However, all these works, as well as later published excerpts from the poems destroyed by the fire ("Hutornі nedogarki"), do not represent anything artistically outstanding.

To the same extent, the dramatic works of K. ("Kolii", "Farmer", "Dranovan trilogy", "Baida", "Sagaydachny", "Pour", and also "Khmel Khmelnytsky") were not particularly noteworthy. did not see the scene. On the other hand, K.'s numerous translations of foreign classics were and remain an outstanding phenomenon in Ukrainian literature.

K. was the first to feel the need for them. K. was one of the first to renounce that national-provincial cultural limitation that Ukrainian bourgeois culture suffered so much from.

They translated it into Ukrainian. a number of works by Shakespeare, Byron, Goethe, Schiller and Heine. In the history of Ukrainian literature, K. also left his mark with the introduction of a new Ukrainian alphabet. "Kulishivka" is mainly used now; she replaced the "yaryzhka" - a kind of adaptation to the Ukrainian language of the Russian alphabet; adopted by Ukrainian writing, "kulishivka" provided the writer's name with wide popularity.

Creativity K. reflects in general the bourgeois-landlord ideology.

The instability and non-crystallization of his views, as well as fluctuations in orientations, are explained by the fact that K. was in general a raznochintsy by origin and position, and besides, also by the fact that the Ukrainian bourgeois-landlord elements did not represent at that time a class-based consolidated and formed political force. . Taking into account the diverse activities of K. and the class sharpness of his works, it is not difficult to imagine what role K. played in the process of shaping the thought of the Ukrainian bourgeoisie.

It is not for nothing that bourgeois literature considers the work and activity of K. as its starting point, and modern Ukrainian fascists, while revising the Ukrainian cultural heritage, find their best traditions in K. and write his name on the banner of fascist nationalist culture.
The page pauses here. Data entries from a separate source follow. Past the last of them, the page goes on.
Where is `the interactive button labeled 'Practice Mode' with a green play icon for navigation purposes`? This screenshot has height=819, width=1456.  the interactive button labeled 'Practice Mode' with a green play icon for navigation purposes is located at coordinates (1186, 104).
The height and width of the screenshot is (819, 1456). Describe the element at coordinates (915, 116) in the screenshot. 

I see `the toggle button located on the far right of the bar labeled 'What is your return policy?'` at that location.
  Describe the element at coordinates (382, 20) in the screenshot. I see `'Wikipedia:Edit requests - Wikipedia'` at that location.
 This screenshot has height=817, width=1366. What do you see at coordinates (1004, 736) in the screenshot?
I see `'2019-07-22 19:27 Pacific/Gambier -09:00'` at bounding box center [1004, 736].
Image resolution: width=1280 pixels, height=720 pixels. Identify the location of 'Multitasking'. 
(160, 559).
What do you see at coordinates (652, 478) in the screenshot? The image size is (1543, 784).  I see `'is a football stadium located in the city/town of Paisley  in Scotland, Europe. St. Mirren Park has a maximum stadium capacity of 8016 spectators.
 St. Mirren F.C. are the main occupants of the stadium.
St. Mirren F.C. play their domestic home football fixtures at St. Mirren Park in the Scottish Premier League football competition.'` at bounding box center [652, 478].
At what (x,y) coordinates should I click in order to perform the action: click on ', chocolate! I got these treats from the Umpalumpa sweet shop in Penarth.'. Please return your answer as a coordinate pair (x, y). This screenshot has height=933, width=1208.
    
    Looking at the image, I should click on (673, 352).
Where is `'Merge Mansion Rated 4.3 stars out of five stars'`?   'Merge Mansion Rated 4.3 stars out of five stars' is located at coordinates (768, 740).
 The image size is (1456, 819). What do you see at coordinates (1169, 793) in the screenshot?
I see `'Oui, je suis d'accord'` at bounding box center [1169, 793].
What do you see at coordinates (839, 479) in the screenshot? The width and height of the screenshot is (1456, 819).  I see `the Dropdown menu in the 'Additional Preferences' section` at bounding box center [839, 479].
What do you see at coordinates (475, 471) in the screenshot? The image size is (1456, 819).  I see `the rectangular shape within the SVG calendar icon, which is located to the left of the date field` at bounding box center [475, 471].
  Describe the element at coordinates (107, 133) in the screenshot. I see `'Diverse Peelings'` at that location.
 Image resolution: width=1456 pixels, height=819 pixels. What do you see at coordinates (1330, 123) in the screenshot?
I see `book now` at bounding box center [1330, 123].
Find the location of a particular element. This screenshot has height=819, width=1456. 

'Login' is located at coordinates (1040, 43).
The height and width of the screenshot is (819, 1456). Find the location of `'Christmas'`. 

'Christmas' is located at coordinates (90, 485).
Bibliography: I. Sochin. and letters of P. A. Kulish, vols. I, II, 1908; III, IV, 1909; V, 1910, ed. A. M. Kulish, ed. I. Kananina, Kyiv (this edition ceased after vol. V);

Create Panteleimon Kulish, vols. I, 1908; II, III, IV, 1909; V, VI, 1910, ed. t-va "Prosvita". Lvov. II. "Panteleimon Kulish", Sat. All-Ukr. Academy of Sciences, Kiev, 1927; Koryak V., Drawing of the history of Ukrainian literature, vol. II, DVU, 1929, pp. 163-196; Kirilyuk Evg., Pantelyimon Kulish, DVU, 1929; Petrov V., Panteliimon Kulish at fifty rocks, All-Ukr. acad. Sciences, Kyiv, 1929. III. Kirilyuk Evg., Bibliography of P.O. (Lit. Enz.)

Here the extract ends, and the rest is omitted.